I’m not going to lie and say all that, though. Sure, it was the best of times. In first year I met all these fabulous brilliant interesting people. I’d never felt so loved! I was challenged too, in ways I never thought I needed to be and I’ve become a better person, in some ways almost unrecognizable to whom I was in those first wide-eyed days of Fresher’s week. But to quote Dickens (that English degree wasn’t completely wasted, eh?) it was the worst of times too. Some challenges were too big with too little support to face them. I struggled with my identity and my aspirations in life. My confidence was dented so that I was unrecognizable to my once vivacious first year self and after dropping out due to illness I was forced to re-build everything from my friend group, to my own confidence and my view of the world and my place in it. I’d never felt so alone. So as everyone waxes lyrical about what their time in Trinity did for them, I can’t help but feel a little shortchanged. Am I the only one who didn’t have that wonderful ‘student experience’ that everyone keeps harping on about?
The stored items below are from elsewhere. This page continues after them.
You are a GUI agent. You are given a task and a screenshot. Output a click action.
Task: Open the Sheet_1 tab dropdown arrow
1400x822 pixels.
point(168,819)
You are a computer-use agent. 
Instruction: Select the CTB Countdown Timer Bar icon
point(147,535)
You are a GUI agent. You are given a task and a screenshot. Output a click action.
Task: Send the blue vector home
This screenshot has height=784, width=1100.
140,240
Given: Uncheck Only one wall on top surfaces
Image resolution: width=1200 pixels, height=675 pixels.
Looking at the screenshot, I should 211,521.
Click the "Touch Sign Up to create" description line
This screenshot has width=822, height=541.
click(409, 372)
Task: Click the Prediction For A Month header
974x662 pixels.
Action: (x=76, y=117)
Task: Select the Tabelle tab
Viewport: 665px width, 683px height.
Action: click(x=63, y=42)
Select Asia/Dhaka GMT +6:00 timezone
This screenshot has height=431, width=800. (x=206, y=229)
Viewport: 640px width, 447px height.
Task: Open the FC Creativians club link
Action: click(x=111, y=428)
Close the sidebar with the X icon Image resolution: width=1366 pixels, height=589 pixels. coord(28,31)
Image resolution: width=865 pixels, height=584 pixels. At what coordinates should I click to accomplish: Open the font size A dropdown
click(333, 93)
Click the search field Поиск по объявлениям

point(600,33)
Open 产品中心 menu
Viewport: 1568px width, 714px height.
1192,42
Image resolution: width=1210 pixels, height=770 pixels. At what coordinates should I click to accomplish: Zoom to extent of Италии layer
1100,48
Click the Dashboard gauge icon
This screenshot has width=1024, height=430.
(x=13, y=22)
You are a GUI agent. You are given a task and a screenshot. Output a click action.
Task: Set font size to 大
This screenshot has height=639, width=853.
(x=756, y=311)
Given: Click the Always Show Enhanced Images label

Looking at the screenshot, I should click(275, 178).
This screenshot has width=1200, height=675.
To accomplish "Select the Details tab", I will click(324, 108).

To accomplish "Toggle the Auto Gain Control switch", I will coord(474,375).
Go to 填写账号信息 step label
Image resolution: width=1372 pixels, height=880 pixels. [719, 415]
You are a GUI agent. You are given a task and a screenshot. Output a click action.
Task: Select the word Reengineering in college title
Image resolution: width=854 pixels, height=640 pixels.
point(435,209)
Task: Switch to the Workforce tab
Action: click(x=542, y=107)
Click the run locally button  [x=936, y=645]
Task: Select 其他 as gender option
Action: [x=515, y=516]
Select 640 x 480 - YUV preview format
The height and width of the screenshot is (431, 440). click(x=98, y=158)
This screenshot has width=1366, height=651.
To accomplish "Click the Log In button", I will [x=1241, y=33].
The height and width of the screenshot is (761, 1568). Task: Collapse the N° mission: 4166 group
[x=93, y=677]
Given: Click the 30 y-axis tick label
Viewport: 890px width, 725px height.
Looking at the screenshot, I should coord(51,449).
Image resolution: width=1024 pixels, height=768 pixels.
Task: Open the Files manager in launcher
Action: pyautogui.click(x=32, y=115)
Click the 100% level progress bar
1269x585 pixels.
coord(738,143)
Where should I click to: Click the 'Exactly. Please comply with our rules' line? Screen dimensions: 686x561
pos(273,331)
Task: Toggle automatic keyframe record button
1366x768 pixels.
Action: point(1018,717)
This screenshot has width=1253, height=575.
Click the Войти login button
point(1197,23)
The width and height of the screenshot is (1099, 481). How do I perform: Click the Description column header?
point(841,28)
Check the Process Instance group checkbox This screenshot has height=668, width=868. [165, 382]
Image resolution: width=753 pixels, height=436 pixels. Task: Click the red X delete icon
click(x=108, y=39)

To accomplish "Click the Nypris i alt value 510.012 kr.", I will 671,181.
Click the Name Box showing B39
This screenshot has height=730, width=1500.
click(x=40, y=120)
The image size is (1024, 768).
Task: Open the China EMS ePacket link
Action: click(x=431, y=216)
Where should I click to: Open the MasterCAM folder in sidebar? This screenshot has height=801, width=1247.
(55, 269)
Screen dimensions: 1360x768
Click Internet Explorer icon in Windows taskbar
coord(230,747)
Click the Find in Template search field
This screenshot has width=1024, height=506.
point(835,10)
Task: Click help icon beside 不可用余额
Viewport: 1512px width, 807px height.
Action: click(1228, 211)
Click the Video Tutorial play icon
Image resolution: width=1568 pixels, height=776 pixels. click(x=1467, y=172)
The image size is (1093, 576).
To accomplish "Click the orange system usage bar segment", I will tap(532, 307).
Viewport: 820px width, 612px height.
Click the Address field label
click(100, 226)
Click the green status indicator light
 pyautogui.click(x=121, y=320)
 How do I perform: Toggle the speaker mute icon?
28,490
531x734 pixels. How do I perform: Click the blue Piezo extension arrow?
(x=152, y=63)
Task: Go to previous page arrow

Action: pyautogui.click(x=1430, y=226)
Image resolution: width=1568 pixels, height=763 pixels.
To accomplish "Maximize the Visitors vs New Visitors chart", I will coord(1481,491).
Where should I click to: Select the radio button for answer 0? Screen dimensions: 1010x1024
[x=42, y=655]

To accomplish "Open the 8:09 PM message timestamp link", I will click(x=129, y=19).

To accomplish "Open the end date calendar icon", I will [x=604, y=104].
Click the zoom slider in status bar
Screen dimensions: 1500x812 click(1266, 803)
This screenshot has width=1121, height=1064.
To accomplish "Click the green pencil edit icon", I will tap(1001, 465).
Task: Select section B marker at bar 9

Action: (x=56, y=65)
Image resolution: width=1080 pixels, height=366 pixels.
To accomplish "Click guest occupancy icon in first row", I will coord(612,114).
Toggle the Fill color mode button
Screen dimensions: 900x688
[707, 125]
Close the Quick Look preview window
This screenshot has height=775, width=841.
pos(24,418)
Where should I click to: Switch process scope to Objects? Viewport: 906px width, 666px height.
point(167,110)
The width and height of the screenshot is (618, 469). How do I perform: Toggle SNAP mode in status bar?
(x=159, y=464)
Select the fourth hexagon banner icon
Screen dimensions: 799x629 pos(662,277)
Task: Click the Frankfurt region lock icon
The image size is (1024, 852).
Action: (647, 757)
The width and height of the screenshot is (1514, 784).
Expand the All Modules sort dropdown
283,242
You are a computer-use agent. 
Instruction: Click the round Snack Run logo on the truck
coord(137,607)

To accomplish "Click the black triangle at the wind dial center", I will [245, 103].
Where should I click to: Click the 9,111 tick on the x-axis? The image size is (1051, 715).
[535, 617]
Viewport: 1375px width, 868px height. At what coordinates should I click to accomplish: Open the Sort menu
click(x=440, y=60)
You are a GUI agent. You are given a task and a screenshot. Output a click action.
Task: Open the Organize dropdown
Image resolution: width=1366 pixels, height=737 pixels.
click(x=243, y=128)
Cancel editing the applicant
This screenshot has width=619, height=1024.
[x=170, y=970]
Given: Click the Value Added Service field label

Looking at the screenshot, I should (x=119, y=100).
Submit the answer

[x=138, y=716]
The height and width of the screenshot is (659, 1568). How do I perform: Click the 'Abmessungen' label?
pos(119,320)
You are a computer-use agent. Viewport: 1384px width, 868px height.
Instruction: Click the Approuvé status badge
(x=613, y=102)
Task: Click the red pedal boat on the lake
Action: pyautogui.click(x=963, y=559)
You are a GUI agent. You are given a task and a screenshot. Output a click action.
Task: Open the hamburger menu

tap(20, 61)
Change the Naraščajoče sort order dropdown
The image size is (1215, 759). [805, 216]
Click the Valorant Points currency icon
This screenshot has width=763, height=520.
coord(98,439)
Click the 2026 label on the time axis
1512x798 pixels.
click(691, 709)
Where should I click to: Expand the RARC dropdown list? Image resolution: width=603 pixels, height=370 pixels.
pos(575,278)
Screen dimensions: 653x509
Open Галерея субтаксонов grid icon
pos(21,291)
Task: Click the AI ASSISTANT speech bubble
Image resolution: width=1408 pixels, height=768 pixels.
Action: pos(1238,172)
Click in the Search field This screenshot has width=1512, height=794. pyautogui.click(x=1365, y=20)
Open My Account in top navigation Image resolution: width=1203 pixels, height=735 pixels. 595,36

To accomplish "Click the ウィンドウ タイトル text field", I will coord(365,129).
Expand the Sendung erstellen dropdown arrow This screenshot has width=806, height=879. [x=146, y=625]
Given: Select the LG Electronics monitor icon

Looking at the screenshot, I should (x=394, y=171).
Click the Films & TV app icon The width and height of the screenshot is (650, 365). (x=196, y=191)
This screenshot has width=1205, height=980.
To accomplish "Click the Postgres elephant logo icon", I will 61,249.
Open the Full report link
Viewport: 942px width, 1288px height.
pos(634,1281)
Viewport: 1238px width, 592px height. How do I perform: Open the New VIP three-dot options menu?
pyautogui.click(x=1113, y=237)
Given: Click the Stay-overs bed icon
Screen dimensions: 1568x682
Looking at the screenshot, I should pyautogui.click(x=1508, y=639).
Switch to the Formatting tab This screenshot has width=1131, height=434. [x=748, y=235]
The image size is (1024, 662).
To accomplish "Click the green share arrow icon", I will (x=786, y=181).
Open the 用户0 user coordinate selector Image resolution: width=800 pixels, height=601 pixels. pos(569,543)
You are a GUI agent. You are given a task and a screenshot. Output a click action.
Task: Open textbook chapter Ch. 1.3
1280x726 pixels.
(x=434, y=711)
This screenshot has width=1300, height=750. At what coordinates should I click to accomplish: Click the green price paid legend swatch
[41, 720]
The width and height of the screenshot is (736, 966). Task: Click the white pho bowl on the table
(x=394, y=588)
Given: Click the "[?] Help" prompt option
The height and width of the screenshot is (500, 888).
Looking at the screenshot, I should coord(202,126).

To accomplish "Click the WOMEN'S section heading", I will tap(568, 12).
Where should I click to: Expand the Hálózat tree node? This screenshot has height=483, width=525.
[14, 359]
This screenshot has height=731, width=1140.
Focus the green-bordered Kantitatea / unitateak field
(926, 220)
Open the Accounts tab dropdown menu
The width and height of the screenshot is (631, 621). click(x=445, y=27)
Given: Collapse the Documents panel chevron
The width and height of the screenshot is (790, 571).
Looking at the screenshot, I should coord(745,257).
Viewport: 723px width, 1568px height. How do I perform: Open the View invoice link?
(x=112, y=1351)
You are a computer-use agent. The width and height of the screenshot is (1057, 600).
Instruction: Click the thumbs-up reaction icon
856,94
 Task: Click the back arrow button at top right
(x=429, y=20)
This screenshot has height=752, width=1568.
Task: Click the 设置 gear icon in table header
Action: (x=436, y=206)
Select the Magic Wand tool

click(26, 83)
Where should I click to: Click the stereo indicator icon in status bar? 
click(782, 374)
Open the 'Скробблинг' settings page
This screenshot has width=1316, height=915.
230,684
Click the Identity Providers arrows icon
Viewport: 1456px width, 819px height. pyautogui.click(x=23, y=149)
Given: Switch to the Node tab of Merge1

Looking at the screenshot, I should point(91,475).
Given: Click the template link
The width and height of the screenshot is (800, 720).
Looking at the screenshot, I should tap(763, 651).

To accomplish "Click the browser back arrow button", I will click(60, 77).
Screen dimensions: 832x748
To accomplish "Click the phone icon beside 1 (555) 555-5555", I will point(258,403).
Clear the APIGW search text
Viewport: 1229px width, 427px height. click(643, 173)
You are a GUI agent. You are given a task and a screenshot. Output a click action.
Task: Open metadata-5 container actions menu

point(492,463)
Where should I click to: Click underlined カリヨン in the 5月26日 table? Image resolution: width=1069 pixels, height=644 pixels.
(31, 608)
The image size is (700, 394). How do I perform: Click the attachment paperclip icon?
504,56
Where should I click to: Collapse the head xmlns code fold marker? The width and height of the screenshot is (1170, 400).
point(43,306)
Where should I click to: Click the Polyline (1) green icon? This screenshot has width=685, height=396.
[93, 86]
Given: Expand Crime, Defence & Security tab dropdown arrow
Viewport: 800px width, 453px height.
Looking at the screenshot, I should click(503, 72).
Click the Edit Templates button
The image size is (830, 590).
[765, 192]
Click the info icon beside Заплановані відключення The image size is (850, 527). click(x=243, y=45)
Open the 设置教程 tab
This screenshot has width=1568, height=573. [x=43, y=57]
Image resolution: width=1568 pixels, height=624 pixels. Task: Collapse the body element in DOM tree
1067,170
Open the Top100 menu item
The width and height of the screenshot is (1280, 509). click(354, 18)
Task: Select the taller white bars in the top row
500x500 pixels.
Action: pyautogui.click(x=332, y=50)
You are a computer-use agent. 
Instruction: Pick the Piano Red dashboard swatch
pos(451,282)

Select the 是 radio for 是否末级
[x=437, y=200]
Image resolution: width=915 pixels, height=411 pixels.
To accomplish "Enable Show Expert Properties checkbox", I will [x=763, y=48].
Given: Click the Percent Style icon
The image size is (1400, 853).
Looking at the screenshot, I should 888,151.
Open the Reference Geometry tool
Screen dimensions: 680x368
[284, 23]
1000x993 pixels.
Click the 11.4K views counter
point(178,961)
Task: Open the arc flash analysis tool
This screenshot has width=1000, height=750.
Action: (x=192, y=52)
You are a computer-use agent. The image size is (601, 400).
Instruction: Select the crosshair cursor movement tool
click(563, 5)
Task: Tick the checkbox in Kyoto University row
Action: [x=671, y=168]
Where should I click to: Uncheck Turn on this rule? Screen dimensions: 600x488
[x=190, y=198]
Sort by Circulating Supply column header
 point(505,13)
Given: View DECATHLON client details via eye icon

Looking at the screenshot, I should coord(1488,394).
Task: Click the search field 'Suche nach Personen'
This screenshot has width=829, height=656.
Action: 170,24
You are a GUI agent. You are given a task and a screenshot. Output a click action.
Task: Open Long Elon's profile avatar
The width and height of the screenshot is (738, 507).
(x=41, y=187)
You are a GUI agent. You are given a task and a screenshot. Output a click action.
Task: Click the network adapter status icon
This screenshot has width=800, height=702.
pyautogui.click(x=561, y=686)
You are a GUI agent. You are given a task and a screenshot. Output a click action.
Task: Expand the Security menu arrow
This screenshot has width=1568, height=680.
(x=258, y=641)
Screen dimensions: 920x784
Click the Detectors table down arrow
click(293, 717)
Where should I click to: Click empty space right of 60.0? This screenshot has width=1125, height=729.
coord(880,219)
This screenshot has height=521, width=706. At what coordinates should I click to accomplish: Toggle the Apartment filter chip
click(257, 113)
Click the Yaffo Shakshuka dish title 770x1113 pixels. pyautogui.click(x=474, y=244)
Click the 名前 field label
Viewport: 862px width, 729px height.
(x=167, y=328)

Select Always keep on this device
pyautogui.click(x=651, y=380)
There was one quote amidst all the chaos of my college years that helped to ground me and feel less alone. It’s Samuel Beckett speaking about his time here as a student and lecturer. He says “Trinity, as much as I loathe thee, the misery and solitude and apathy and the sneers that are nothing more than an index of superiority, at least I am home. A lingering dissolution.’ The dissolution has lingered with me too for the past two years and yet it’s also brought me a lot of joy. Despite all the hard times, and my often conflicted feelings toward the place, Trinity has ultimately shaped the person I have become in the past four years, in a large part, for the better. With a tougher skin and a more open mind, I can’t help but be grateful for that. Love it or loathe it, it is, and always will be, in some small part, my home.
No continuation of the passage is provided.